Start RECORDED INFORMATION
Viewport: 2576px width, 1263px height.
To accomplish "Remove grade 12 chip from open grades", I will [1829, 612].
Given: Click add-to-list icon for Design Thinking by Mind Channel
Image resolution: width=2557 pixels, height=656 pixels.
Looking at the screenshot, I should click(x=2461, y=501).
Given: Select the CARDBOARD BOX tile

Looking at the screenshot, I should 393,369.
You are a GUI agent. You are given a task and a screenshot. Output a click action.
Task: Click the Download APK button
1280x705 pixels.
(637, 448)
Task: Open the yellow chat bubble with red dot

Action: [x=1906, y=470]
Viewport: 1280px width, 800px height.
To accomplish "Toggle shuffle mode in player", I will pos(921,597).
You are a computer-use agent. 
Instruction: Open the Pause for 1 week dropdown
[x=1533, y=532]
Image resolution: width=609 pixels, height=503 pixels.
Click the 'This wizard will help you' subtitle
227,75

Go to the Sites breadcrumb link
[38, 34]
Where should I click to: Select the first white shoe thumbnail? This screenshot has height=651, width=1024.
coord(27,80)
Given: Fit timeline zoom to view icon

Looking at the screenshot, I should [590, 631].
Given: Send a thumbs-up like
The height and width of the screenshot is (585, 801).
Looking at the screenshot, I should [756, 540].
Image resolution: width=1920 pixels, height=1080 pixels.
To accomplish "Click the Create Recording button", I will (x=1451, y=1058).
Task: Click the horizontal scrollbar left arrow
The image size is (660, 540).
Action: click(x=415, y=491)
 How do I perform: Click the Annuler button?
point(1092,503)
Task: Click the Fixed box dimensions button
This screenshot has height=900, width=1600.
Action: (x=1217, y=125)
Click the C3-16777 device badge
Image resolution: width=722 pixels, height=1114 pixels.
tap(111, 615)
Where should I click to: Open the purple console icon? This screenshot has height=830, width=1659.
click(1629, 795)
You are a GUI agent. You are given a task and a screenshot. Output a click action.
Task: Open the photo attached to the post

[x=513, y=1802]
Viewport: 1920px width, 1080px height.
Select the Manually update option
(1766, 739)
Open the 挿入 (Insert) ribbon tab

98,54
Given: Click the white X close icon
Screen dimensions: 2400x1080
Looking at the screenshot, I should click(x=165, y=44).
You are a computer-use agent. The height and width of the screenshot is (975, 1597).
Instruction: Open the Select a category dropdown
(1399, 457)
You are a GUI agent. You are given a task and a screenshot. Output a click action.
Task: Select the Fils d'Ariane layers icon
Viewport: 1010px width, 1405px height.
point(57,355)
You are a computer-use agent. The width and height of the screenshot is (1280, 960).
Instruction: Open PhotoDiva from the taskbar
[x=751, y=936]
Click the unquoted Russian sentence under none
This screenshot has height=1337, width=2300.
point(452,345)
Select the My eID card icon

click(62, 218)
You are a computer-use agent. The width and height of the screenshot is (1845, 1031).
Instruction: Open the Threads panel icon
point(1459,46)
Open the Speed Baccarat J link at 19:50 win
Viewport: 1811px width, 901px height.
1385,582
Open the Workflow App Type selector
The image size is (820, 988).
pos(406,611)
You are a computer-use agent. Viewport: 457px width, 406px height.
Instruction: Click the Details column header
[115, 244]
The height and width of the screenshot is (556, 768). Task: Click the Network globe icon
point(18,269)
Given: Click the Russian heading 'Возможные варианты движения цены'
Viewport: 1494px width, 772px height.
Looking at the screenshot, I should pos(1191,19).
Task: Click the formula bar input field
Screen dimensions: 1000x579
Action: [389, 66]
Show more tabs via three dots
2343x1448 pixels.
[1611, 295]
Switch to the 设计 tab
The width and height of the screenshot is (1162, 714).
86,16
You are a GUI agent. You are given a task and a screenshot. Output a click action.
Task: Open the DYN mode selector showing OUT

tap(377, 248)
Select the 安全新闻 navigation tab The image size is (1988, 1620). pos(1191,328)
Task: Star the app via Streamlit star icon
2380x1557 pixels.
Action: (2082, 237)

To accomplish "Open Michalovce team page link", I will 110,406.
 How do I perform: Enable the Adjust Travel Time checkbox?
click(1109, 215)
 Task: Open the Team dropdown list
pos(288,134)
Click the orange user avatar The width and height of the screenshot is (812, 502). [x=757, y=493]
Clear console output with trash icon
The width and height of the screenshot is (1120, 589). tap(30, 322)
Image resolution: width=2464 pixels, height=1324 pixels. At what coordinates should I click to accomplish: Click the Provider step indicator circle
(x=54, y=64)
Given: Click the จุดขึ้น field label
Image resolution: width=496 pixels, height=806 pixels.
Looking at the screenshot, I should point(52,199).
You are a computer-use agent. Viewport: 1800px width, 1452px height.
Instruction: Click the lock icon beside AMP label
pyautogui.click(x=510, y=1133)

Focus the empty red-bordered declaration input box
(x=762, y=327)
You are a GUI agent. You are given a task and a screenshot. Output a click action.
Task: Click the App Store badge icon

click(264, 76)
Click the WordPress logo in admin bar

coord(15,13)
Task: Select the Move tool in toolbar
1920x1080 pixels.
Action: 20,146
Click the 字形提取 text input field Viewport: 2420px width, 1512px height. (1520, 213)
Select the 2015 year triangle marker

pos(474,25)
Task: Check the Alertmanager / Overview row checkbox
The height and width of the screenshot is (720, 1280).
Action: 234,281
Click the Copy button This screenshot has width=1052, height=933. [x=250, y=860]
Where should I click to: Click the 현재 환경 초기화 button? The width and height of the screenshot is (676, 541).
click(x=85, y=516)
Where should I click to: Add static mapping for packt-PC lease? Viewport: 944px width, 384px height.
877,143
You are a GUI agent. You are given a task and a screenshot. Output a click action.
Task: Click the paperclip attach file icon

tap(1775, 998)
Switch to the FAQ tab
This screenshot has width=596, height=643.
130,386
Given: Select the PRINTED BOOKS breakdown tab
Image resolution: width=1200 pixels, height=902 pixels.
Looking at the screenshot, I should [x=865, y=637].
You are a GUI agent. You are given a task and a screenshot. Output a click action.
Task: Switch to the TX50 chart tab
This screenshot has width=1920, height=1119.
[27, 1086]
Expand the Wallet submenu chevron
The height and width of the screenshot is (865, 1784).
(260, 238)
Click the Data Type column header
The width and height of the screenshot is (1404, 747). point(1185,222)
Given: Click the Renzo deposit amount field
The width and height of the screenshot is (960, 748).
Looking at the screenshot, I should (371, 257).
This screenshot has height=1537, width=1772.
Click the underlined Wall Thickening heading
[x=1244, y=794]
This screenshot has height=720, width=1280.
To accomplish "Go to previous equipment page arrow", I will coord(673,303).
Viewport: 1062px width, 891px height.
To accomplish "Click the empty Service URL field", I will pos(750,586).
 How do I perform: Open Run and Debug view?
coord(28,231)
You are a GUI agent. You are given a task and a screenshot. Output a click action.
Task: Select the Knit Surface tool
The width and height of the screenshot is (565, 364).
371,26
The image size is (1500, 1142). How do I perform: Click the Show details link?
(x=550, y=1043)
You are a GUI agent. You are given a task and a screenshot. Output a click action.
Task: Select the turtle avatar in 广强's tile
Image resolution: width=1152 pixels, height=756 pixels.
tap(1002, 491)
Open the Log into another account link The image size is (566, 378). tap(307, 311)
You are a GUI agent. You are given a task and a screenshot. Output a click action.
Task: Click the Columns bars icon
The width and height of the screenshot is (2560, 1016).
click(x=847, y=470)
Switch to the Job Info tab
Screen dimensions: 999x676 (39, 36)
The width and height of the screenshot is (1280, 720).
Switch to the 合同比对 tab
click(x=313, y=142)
End RECORDED INFORMATION
• **WORK TO BE COMPLETED**:
State how many lines of the records above contain the string "badge". Give only the number.

• **EXERCISE RESULT**:
2